[personal profile] drscott
I spent a chunk of yesterday trying to get Mike's PC working after his hard disk started clicking and failing. When that happened the day before, I restarted with the diagnostic disk and tested the drive -- no problems. Scandisk found a few faults and fixed them, and the machine worked perfectly. This time no such luck -- it rapidly became useless. Research showed that this drive (an IBM Deskstar) has been known for early failure with exactly these symptoms, so I ordered a new drive. Mike, naturally, has never made backups; a few months ago we discussed his need to and copied a few critical files, like his multiyear personal journal, so nothing critical has been lost, but as usual it means more work for me -- I expect it to take a half work day to reload and reupdate everything.

Meanwhile, a few days earlier his Intel Pocket Concert mp3 player's volume control stopped working. The unit is completely sealed and I wasn't even able to get it open. So I ordered a new mp3 player for him, a Sandisk 512K. His old one had 1/4 the capacity and was much heavier, so this is an upgrade. It's about the same price as the new Apple Shuffle, but it has a screen and lets you play a particular song when you want to.

Mike wasn't too excited with a replacement mp3 player and harddisk as his birthday presents, but it's what he needed. :-) His birthday dinner (chicken Marsala at Pezzella's Villa Napoli) was delicious and he topped it off with a mocha chocolate truffle. After dinner, he left to visit a friend and Paul and I watched the rest of Mrs. Parker and the Vicious Circle. The movie had moments, but Dorothy Parker's writings are best read on paper.

Paul and I are planning to go to Palm Springs or somewhere else warm for the President's Day weekend, so no IBR for us.

Date: 2005-01-19 01:01 pm (UTC)
From: [identity profile] greatbearmd.livejournal.com
There is a reason why that drive is called the Deathstar.

• **INFORMATION**
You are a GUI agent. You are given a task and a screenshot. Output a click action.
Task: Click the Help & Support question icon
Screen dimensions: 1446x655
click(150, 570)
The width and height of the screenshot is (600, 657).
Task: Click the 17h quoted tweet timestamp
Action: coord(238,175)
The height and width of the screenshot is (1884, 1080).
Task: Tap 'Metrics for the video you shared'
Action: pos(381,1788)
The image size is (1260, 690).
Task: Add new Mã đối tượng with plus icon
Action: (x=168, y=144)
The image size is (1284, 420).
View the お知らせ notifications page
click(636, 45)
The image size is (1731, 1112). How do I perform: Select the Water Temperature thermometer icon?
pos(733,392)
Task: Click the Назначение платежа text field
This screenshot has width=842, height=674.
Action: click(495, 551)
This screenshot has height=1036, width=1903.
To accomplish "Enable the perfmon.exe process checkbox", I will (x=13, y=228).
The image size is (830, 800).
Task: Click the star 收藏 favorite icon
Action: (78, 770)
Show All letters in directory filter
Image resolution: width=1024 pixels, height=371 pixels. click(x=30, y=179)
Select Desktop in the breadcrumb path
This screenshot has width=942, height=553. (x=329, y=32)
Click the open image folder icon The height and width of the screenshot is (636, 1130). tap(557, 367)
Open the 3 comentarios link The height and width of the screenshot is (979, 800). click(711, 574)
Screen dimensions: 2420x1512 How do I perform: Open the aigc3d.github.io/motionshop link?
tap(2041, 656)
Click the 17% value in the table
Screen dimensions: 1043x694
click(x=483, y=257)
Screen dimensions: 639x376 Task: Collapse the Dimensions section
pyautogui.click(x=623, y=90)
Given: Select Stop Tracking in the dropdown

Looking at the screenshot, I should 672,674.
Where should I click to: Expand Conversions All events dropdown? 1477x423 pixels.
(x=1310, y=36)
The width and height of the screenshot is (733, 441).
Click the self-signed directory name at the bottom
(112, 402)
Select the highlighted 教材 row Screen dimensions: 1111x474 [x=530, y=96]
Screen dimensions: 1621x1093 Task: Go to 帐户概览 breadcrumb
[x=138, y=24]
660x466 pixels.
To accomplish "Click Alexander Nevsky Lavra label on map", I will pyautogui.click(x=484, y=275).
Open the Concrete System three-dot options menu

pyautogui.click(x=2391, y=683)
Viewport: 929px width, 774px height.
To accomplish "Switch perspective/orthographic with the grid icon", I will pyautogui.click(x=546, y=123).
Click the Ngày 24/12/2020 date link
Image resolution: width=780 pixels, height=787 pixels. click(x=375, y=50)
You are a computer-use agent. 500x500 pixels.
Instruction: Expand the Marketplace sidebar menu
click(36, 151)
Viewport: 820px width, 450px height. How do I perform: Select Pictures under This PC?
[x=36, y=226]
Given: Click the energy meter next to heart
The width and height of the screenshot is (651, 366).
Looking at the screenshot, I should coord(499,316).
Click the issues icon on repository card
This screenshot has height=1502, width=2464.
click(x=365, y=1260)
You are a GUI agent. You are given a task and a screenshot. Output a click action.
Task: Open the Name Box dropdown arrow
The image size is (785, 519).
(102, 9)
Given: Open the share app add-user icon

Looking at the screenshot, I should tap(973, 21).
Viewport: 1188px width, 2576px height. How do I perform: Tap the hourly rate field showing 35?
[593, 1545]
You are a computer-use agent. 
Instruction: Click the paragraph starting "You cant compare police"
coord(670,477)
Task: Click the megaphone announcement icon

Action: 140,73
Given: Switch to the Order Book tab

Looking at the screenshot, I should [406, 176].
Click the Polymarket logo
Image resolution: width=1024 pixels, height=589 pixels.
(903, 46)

• **USING THE INFORMATION**
1. In the journal entry, what did Mike eat for his birthday dinner?
2. List every brand-name hardware device mentioned in the journal entry.
The rows have nothing to do with the journal entry.

• **SET OF ANSWERS**
1. Chicken Marsala at Pezzella's Villa Napoli, followed by a mocha chocolate truffle.

2.
- IBM Deskstar (hard drive)
- Intel Pocket Concert (mp3 player)
- Sandisk 512K (mp3 player)
- Apple Shuffle (mp3 player)